Walloon Lake’s ever-enchanting history
The original Hotel Walloon was across the road from the lakeshore and was opened in the 1890s by Mrs. James Hass. In 1900, the New Walloon was built by Alfred Hass near the steamer dock. By 1905, the Walloon Lake Village had a boat livery, three stores, a post office, and two churches, making the village a hub of activity. Cottages began to pop up more readily in those days, with land being less expensive and northern retreats likened to today’s more common tropical beach vacations. Often it was seen that a mother and her children would set off for the summer at Walloon Lake, while working husbands would join their families on weekends.
In the late 1870s, as the logging era in Northern Michigan was coming to a close, the railroads began expanding their transportation offerings to a different commodity: tourists. This pristine part of the world, also known as Northern Michigan, was being dubbed “vacationland” through an elaborate publicity campaign. Railroad companies built hotels to create a destination for city folk to escape the heat of urban summer in places like Cincinnati, Indianapolis, Chicago, and Grand Rapids. These resort hotels publicized “beautiful views, great fishing, and boating, along with socializing with other resort goers.” As a result, hundreds of hotels were built in Northern Michigan.
Four Sailboats on Walloon LakeIn 1891, the Walloon Lake Village was made accessible to resort guests by a spur from the main trunk line of the Grand Rapids and Indiana Railroad. Guests came from as far away as St. Louis, Chicago, and Kansas City to enjoy the crystal clear waters and tranquility of Walloon Lake. Much more than just a place to vacation, Walloon Lake took course as a destination in which to leave a legacy. Families from many midwest towns and cities put stock in tradition and were taken by the beauty of this glacier-carved paradise. These new “Wallooners” continued to bring their children and grandchildren to the resorts and camps that dotted every shore of the lake, and in time, many families merely visiting for a week or so would fall in love and purchase their own cottage or plot of land on which to build.
A Compilation of Legends of Walloon by Dorothy Munson Krenrich
Learn about Walloon lake history and legends by reading “Muhqua Nebis” featured in every Hotel Walloon guest room. Published by Walloon Lake Association and Conservancy.

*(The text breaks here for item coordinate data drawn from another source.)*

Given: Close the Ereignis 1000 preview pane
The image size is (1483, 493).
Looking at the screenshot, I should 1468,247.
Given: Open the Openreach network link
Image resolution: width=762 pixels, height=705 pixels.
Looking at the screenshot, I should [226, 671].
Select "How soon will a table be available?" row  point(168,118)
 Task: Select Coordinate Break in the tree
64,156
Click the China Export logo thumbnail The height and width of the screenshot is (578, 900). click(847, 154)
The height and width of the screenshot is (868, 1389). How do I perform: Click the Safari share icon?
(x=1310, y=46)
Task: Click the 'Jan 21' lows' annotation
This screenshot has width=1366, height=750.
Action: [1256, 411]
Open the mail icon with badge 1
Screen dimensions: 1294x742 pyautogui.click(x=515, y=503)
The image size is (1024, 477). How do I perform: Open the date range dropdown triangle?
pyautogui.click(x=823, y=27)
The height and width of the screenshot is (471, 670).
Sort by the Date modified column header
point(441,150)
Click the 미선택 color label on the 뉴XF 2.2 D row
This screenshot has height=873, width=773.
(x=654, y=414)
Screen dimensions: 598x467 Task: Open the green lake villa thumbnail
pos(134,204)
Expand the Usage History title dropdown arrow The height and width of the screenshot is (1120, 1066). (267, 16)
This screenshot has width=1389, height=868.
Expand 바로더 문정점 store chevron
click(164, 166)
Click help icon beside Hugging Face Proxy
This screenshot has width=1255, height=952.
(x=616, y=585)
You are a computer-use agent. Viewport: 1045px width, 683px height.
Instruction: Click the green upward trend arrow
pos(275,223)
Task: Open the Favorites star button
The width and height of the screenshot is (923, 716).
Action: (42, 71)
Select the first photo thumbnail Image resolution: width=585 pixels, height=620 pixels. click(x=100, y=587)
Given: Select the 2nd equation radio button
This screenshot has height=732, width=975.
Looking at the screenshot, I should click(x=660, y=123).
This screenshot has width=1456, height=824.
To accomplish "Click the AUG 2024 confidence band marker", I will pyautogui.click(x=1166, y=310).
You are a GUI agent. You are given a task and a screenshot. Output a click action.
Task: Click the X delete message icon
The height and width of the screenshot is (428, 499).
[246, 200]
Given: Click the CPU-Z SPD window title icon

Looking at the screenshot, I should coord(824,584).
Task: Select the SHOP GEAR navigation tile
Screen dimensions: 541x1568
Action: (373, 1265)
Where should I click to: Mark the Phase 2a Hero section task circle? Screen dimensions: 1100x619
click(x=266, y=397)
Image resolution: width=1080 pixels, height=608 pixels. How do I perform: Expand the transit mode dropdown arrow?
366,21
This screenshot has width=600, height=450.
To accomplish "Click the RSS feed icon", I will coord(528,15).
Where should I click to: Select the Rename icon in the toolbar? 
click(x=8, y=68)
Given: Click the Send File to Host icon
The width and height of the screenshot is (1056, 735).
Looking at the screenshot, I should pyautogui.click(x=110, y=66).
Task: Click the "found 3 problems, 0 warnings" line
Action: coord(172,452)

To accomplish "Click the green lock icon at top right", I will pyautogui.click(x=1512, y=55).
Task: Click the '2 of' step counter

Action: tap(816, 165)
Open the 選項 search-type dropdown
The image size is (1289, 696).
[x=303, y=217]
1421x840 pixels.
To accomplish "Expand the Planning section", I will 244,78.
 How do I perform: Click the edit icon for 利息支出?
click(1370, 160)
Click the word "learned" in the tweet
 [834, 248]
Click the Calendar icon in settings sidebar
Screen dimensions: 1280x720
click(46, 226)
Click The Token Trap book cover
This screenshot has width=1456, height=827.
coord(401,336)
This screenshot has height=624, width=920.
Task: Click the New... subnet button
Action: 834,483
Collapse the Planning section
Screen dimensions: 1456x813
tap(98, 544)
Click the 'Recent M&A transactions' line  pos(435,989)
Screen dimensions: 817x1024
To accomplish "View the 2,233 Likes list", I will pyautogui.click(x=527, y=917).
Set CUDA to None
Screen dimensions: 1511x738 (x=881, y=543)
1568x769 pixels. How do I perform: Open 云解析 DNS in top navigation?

Ernest Hemingway was just three months old when he made his first trip from his hometown of Oak Park, IL to Walloon Lake where his parents – Clarence and Grace (Hall) – had purchased property between the South and West Arm of the Lake, referred to as ‘Main Basin’ or ‘Main Lake’. He would spend time each and every summer until 1922 at the family’s beloved Windemere cottage (including his 1921 honeymoon), the cottage still owned by descendants of the Hemingway family.
In September 2021, the Village officially added a series of historical signs in the Village Green Park, which tell the story of early visitors and residents to Walloon Lake from the trains, passenger steamboats and resorts – as well as several pieces specific to Hemingway, in partnership with the Michigan Hemingway Society.